[R-sig-ME] Equivalence of (0 + factor|group) and (1|group) + (1|group:factor) random effect specifications in case of compound symmetry

Mon Sep 25 10:15:41 CEST 2017

Hello,

I'm not sure if I understand correctly, but I think the "compound
symmetry" mention usually applies to the covariance matrix of the
observations, Y, in a given cluster.

In that case, and omiting the fixed part of the model that does not
change the Y covariance matrix, we have

 Y = fixed effects + X U + epsilon

with U the random effect(s), X the design matrix for it, and epsilon
the residual error.

Hence, assuming random effect and epsilon independant

Sigma(Y) = tX Sigma( U ) X + Sigma( epsilon)

so Sigma(Y) will have compound symmetry as soon as both X Sigma(U) tX
and Sigma( epsilon ) have themselves compound symmetry — or if they
have structure that kind of "compensate" themselve. So basically, that
does not preclude from having correlations between levels of a fixed
effect factor.

However, let consider a scholar case with two observations on the same
patient [cluster] that takes or not its treatment [fixed effect], with
a different random effect for both cases, and let consider two ways of
writing it.

Let Sigma(epsilon) = ( se² rse   ), Sigma(U) = ( sa² r   )
                     ( rse  se²' )             ( r   sb² )

(typically, rse = 0, se² = se²')

1) Let be U1 the random effect for patient without treatment and U2
   therandom effect for the same patient with treatment, so

X = ( 1 0 ) = identity.
    ( 0 1 )

In that case, X Sigma(U) tX = Sigma(U) so 

Sigma(Y) = ( sa² + se²     r + rse  )
           (  r  + rse   sb² + se²' )

and you have compound symmetry if sa² + se² = sb² + se²', that is in
the classical case of se² = se²', assuming equal variances for both
the two random effects. But there is no condition on r: you can have
any correlation between the levels and still have compound symmetry.

2) U1 for patient i and U2 for effect of treatment in patient i.

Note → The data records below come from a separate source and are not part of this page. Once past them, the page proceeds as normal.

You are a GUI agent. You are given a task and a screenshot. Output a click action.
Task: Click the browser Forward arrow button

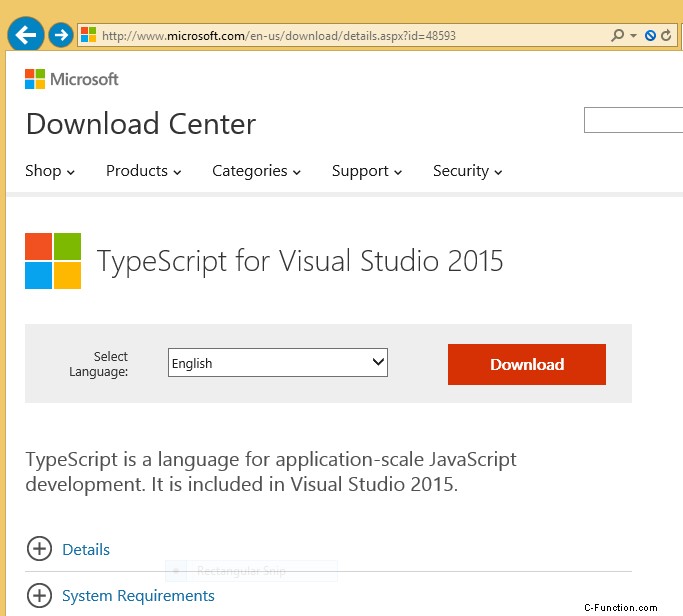tap(61, 35)
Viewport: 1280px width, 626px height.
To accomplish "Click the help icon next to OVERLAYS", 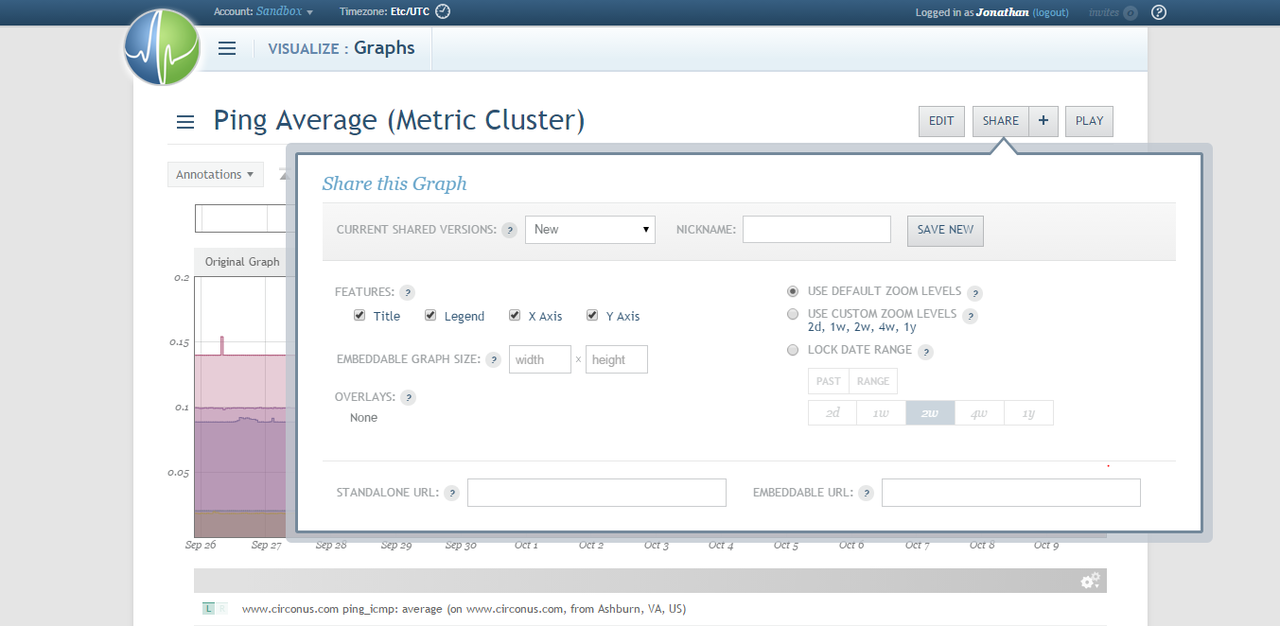I will click(407, 397).
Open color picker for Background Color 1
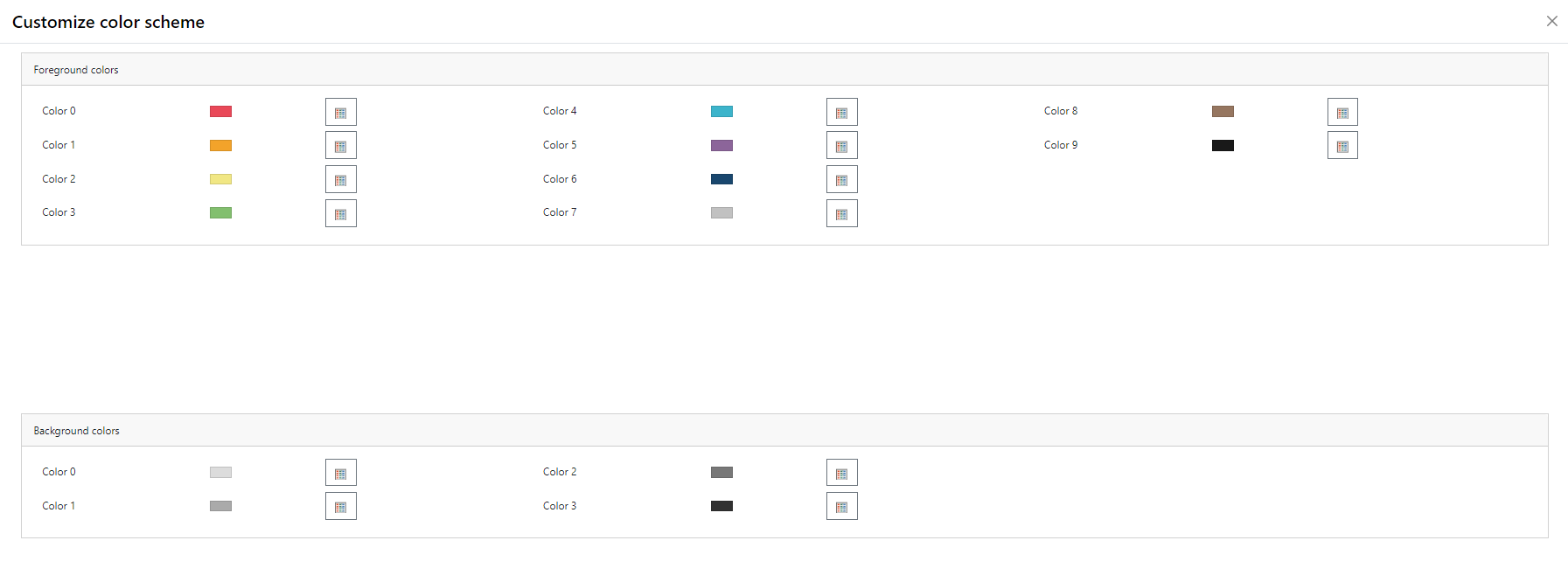 [340, 507]
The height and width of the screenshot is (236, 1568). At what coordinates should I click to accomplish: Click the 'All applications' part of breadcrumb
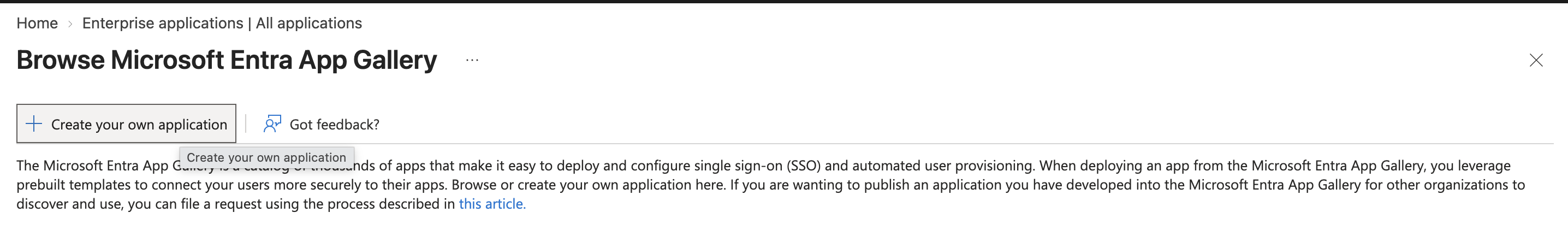coord(308,23)
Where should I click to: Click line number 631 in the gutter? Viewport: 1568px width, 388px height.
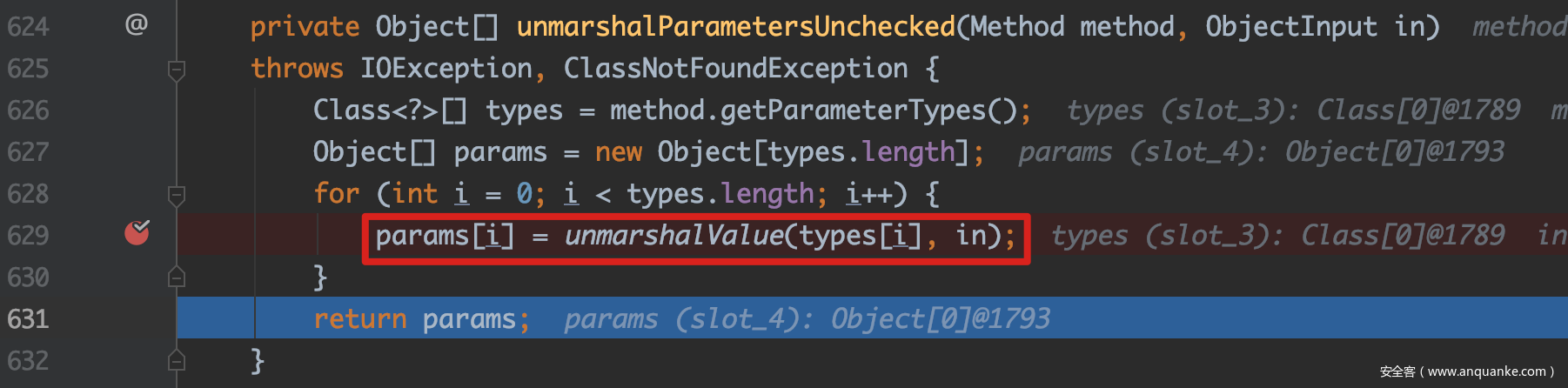(x=28, y=319)
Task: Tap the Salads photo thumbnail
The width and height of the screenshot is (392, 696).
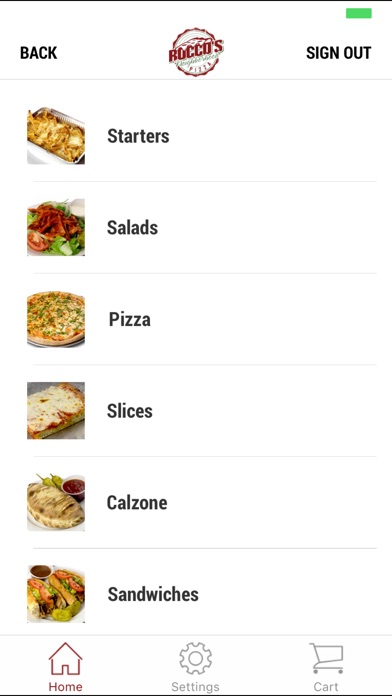Action: tap(56, 227)
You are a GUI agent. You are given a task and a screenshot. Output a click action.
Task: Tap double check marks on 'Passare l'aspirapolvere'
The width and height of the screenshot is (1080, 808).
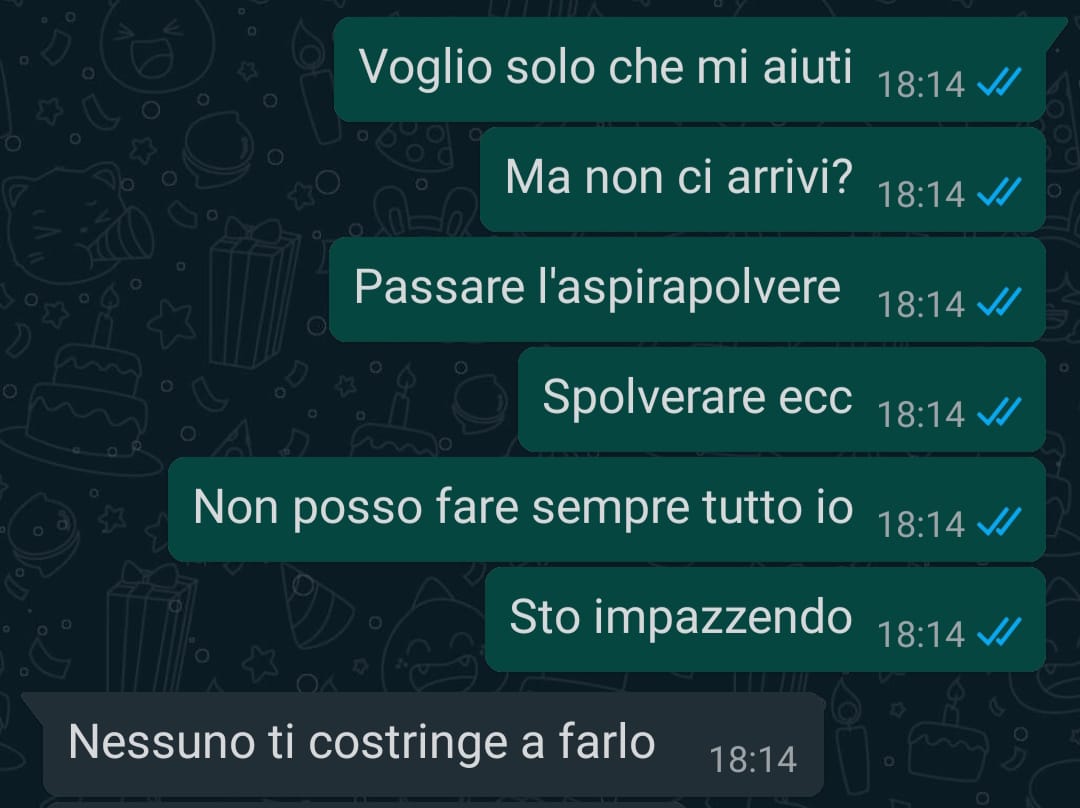click(x=999, y=302)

So X = ( 1 0 ), tX = ( 1 1 )
       ( 1 1 )       ( 0 1 )

Then Sigma(Y) = ( sa² + se²        sa² + r + rse         )
                ( sa² + r + rse    sa² + sb² + 2r + se²' )

and compound symmetry is much harder to obtain for Y, you should have
se² = sb² + se²' + 2r — only possible for the usual model that assumes
se²' = se² if r = -sb²/2, which is a special case. Other correlations
between levels (r) will not lead to compound symmetry.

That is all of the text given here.